A researcher at the Center for a New American Security (CNSA), David Kilman, suggests that the trade war between the United States has begun a process of slowly depleting China’s funding for the trillion dollar BRI project.
According to David Kilman, as reported by Voice of America, China has long relied on the trade surplus with the United States to finance deals and construction projects with partners of the BRI.
If negotiations with the Trump administration result in drastically decreasing China’s massive surplus with the U.S., then Beijing will lose its primary source of funding for the BRI project, according to Kilman.
Recently, after a meeting between Xi Jinping and Donald Trump at the G20 Summit in Osaka, the White House agreed to suspend implementation of any new tariffs in exchange for China’s purchase of large amounts of U.S. agricultural products.

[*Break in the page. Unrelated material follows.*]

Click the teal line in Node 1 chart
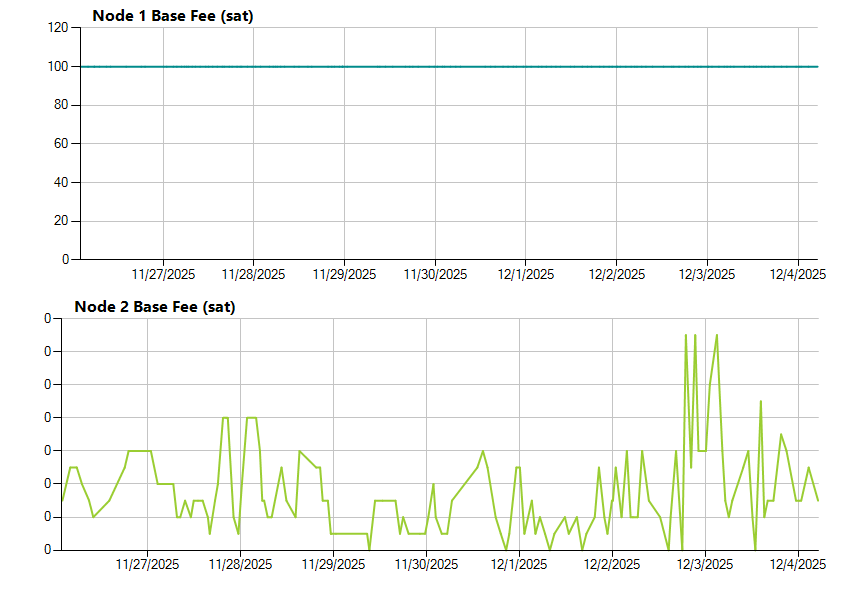The image size is (860, 600). tap(448, 67)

However, 25 percent tariffs on US$250 billion worth of Chinese products remain in place, and Beijing has demanded that they be removed if negotiations are to proceed. For the time being Trump has refused to remove the tariffs, bringing the trade war to an apparent standstill.
The uncertainty about BRI’s potential future has reportedly led many lenders to reconsider funding for certain projects.
A Reuters report on Monday (July 8) quotes a senior Beijing-based banker as saying that many BRI related projects are likely to be denied funding due to Beijing's potential lack of funding moving forward. Many investors see far more lucrative gains to be made in other economies, especially those of Southeast Asia.
Further, given the scope and number of projects to which China has already committed, if funding sources do dry up, then Beijing risks the possibility that projects currently underway may remain unfinished, or yield a poor quality of results, thereby become bad investments.
If China is not careful about how it allocates its funds, it may develop a reputation as a bad business partner, further risking Beijing's long-term goals of the BRI and China's economic status.